Welcome back to our series on bootstrapping. We left off the previous video after having made this plot where we show the bootstrapping distribution compared to the actual data in the original sample means. What we primarily use bootstrapping for is to do statistical inference. We want a larger sample size so that we can feel more confident in our final statistical inference. And one of those things is performing confidence intervals. And so a confidence interval is generally going to be two numbers. We've got the mean plus or minus something times the standard error. And so depending on the confidence level, you can have different calculations. We're going to focus on the 95 percent confidence interval. As this is by far the most common confidence level that you will see. In practice as well as in this course.
And so there are three steps to calculating the confidence interval with the bootstrap samples. The first is to actually calculate X bar. So what the average of the sample means is. and so it is critical to note that everything that we're doing with confidence intervals is on the bootstrapped sample distribution. So we're using boot means, which we calculated up here to show right here. And so essentially we want boot means bootstrap sample means dot mean. So the average of the sampling distribution. And so then we can print, x r is. So this is our mean that goes into these equations. The next step is to calculate the standard error. And recall from our previous video we are working with the standard error because we're working with a sampling distribution. So we say s e is root means, bootstrap sample means dot STD. Then we can also print that. We can say s e is.
And so now we have the standard error.
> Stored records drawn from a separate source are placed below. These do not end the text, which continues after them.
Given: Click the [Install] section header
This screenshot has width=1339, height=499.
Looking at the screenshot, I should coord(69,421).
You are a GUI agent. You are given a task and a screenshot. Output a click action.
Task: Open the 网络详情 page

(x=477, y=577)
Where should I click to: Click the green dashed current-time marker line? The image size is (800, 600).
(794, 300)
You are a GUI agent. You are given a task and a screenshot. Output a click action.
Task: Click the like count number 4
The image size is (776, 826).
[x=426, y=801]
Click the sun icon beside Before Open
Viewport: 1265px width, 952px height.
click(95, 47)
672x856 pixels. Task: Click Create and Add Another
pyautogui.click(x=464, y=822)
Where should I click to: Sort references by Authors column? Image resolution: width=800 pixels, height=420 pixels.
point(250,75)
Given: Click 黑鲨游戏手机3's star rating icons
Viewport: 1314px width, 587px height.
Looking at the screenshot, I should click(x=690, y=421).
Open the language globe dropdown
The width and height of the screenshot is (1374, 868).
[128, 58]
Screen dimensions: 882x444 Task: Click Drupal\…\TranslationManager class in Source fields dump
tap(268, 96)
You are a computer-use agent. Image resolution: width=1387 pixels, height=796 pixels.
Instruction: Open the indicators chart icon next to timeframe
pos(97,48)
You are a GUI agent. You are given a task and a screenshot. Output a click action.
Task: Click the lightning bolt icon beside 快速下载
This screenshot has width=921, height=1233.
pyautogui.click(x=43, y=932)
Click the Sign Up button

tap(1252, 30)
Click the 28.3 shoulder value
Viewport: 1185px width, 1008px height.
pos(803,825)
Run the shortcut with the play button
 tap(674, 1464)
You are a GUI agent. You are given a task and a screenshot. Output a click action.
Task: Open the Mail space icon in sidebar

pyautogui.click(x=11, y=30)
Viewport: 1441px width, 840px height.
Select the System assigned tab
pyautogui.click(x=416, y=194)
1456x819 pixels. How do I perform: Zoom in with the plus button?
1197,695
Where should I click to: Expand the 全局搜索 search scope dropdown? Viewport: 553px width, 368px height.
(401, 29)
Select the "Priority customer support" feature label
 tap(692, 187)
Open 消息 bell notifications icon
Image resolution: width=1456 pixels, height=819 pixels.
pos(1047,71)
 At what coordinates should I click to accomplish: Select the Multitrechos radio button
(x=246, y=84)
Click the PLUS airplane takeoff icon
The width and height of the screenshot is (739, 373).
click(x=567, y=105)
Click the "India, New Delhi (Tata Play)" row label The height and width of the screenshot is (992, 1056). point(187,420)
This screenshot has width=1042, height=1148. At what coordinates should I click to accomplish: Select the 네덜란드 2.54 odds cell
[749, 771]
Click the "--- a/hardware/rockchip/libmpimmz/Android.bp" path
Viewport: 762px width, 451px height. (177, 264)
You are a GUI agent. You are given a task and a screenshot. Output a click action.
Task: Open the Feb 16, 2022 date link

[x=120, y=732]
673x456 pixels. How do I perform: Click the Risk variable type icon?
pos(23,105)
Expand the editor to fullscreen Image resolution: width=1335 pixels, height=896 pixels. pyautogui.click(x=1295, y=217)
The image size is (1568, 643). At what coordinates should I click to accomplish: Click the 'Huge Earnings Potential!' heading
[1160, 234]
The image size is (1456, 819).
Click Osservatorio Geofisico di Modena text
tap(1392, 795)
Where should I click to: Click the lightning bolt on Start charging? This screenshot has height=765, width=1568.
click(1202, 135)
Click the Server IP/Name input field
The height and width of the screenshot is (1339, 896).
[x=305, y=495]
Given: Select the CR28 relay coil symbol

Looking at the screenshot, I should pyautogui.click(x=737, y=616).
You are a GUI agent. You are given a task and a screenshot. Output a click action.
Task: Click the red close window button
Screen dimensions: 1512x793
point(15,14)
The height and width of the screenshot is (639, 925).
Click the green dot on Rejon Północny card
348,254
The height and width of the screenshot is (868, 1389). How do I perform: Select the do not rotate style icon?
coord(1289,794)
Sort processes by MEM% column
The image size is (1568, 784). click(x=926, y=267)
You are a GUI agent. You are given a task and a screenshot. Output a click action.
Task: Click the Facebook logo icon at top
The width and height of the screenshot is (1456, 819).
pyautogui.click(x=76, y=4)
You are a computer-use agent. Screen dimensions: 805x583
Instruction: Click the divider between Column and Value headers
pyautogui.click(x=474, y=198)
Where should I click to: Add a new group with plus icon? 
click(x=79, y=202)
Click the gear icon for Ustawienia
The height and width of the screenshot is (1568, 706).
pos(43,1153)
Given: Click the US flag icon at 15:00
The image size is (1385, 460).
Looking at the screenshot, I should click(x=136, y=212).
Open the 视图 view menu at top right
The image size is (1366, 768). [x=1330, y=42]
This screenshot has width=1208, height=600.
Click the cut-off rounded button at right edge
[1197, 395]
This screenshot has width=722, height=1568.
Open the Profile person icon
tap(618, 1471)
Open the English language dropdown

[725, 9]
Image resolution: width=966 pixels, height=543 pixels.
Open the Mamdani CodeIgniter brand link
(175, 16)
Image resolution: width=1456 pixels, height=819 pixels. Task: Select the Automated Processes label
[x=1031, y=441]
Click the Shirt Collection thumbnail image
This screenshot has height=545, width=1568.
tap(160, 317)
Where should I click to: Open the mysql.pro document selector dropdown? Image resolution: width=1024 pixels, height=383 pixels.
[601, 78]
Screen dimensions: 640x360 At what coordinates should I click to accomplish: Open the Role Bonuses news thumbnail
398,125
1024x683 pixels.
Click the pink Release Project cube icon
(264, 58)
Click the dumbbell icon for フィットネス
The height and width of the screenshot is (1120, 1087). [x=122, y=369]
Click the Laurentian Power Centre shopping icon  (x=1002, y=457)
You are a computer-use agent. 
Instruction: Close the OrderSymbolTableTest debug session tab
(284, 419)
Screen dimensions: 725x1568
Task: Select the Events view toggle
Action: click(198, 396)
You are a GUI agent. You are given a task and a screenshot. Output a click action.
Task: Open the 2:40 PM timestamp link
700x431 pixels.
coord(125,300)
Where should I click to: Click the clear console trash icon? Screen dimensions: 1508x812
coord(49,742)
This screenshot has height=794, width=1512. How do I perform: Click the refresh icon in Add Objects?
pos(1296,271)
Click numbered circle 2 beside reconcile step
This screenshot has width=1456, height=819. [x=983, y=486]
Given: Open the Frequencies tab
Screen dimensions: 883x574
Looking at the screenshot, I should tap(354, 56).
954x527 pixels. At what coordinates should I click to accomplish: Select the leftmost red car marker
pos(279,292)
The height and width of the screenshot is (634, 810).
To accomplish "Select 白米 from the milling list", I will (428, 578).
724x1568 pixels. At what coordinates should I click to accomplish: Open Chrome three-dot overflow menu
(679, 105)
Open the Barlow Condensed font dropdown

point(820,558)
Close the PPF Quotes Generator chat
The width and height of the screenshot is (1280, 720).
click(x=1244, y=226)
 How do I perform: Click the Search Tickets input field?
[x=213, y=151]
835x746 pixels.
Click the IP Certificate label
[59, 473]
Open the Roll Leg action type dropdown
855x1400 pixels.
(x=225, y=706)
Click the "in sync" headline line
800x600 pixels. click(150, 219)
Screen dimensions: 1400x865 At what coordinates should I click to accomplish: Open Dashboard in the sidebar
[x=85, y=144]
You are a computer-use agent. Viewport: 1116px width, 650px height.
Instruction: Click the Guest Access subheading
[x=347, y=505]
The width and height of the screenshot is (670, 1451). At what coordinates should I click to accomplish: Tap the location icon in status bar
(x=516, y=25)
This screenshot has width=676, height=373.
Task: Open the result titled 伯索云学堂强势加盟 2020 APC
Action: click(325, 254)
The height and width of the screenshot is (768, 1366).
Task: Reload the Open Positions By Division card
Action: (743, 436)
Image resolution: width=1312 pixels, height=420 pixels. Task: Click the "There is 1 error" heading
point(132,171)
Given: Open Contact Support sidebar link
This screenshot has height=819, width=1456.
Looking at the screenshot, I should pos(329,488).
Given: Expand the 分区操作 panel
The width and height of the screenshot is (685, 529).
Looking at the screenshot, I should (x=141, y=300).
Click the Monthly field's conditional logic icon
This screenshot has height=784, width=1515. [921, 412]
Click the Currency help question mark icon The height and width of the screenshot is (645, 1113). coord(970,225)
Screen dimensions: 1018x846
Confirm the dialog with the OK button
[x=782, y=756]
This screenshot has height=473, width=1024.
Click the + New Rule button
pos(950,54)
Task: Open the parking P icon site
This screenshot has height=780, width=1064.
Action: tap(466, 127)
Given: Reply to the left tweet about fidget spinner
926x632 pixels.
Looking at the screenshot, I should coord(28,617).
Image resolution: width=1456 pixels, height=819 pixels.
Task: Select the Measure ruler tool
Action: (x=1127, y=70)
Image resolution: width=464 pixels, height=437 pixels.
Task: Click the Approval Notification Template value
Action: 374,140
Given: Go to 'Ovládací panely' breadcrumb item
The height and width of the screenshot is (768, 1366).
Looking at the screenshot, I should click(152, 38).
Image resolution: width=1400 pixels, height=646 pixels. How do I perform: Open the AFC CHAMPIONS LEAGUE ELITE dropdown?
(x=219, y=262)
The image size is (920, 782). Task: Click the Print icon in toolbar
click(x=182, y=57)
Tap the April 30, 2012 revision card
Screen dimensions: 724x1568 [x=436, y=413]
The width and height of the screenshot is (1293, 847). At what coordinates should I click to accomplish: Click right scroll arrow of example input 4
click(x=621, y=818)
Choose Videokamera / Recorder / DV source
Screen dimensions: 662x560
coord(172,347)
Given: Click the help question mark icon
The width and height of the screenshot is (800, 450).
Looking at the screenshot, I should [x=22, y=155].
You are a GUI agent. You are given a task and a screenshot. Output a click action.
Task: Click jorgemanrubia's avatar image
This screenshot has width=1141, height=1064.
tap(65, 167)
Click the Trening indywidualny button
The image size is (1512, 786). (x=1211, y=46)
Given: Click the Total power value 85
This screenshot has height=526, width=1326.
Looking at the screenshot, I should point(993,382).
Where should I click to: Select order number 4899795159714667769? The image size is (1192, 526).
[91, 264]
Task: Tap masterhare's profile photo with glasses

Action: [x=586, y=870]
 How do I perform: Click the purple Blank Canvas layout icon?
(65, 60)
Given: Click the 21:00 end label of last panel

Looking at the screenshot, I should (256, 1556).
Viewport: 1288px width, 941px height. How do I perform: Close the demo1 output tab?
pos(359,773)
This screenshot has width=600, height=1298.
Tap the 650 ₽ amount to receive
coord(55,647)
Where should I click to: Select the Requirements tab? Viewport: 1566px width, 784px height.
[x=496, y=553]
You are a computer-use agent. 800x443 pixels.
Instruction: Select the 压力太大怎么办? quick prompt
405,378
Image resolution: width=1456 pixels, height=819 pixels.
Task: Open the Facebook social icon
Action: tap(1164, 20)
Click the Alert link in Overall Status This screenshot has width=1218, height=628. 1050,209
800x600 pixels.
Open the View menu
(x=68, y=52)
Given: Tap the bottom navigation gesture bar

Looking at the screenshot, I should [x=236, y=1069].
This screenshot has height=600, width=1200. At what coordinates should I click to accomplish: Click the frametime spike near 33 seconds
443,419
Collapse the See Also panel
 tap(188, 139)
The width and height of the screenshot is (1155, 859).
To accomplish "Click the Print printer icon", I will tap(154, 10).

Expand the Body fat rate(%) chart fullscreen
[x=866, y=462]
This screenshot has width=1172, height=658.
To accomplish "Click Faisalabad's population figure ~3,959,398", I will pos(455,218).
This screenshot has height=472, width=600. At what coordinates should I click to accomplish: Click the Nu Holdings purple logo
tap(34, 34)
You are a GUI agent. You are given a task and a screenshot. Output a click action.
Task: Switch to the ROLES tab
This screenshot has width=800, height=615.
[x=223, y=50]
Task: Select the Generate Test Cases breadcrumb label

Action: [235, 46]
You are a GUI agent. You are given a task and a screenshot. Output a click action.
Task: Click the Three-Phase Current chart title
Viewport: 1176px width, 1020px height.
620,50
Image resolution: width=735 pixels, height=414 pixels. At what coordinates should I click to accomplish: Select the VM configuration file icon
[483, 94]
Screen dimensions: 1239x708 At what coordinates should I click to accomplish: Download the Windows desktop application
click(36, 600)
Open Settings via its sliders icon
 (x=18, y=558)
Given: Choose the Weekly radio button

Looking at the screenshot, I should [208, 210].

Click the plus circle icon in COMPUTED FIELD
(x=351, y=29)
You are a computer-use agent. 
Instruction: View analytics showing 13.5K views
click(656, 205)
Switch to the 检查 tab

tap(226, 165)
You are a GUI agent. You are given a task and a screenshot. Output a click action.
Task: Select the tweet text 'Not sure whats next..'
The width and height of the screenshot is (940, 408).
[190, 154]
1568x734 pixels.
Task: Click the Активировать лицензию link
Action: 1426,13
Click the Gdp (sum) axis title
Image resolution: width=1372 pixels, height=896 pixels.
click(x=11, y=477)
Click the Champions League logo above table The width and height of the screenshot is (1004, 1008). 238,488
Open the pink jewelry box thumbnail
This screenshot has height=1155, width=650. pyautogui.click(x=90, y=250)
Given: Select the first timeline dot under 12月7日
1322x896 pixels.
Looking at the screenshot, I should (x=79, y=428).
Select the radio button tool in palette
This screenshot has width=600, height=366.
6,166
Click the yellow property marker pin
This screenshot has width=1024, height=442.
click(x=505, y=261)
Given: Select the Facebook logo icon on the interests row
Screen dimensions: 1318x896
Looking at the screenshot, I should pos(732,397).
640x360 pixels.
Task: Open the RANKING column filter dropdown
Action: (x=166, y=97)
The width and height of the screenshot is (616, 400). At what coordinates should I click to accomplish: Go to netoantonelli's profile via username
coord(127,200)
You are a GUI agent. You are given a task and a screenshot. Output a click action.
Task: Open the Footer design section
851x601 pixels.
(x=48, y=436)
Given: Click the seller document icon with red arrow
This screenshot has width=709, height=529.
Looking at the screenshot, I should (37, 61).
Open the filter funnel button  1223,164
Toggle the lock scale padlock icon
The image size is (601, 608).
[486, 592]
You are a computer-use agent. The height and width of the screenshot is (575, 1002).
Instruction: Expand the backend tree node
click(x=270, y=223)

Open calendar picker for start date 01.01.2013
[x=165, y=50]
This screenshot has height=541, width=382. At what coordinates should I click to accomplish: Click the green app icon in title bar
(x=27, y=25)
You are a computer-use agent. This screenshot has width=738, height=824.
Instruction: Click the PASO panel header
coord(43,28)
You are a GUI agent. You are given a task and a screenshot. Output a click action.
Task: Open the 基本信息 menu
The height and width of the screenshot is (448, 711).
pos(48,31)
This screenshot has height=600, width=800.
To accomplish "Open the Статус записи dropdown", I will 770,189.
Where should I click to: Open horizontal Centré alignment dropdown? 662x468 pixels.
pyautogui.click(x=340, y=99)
And so now we're ready, that's the only two things we need in order to calculate the confidence interval with the bootstrap distribution. And so we can create an array using square brackets, where the first value is XB minus 2 times SE, and the second value is XB plus 2 times SE. And then we can print that, and we could just print you know CI similar to what we've been doing up here, but to show you a slightly different way to print things, still using the print button. Instead of just typing out the variable name here, I'm going to use a mini function. So I'm going to say round Y to the third decimal place for all Y in CI. And so, similar to our for loops, this Y is just a placeholder. It just needs to be this to match that, and then it'll figure out as the Y's apply to our values in CI. so if we run that we can see the 95 percent confidence interval is 5.058, 7.75.
And so that is all you need to do in order to get the confidence interval. But if we wanted to visualize it, I'm actually going to come up here and take this lot from our previous video, audit here for reference. We want to add the 95 confidence interval to this. So we have a new geom. This is called error bar H for horizontal AES. We give it a y value. And this is just going to be the position on the y-axis based off of what numbers we see here. So I'm just going to do 0.5 to put it halfway, and then we need to give it the X min of our error bar. So this is the first value of CI but attached to the zero width index. And then we do the same for x max. here CI 1 and outside the AES we can give it a color and say red. And then we're going to also add a point, a single point here. We're going to say same y. but our X is going to actually be X bar so that we sort of show where the sample, the mean of the sampling distribution is in reference to our confidence interval. Again, outside the AES we say color is red, and we'll give it a sufficiently large size so that it stands out. So if we run this we can see that now we've added this confidence interval to our lot, and we've got our X bar here in the middle which lines up with the middle of our normal distribution. And we can see here and so with our confidence interval, essentially we're saying that we're 95 percent confident that the true mean lies within this interval. So this is how you can add the confidence interval to the plot after calculating it.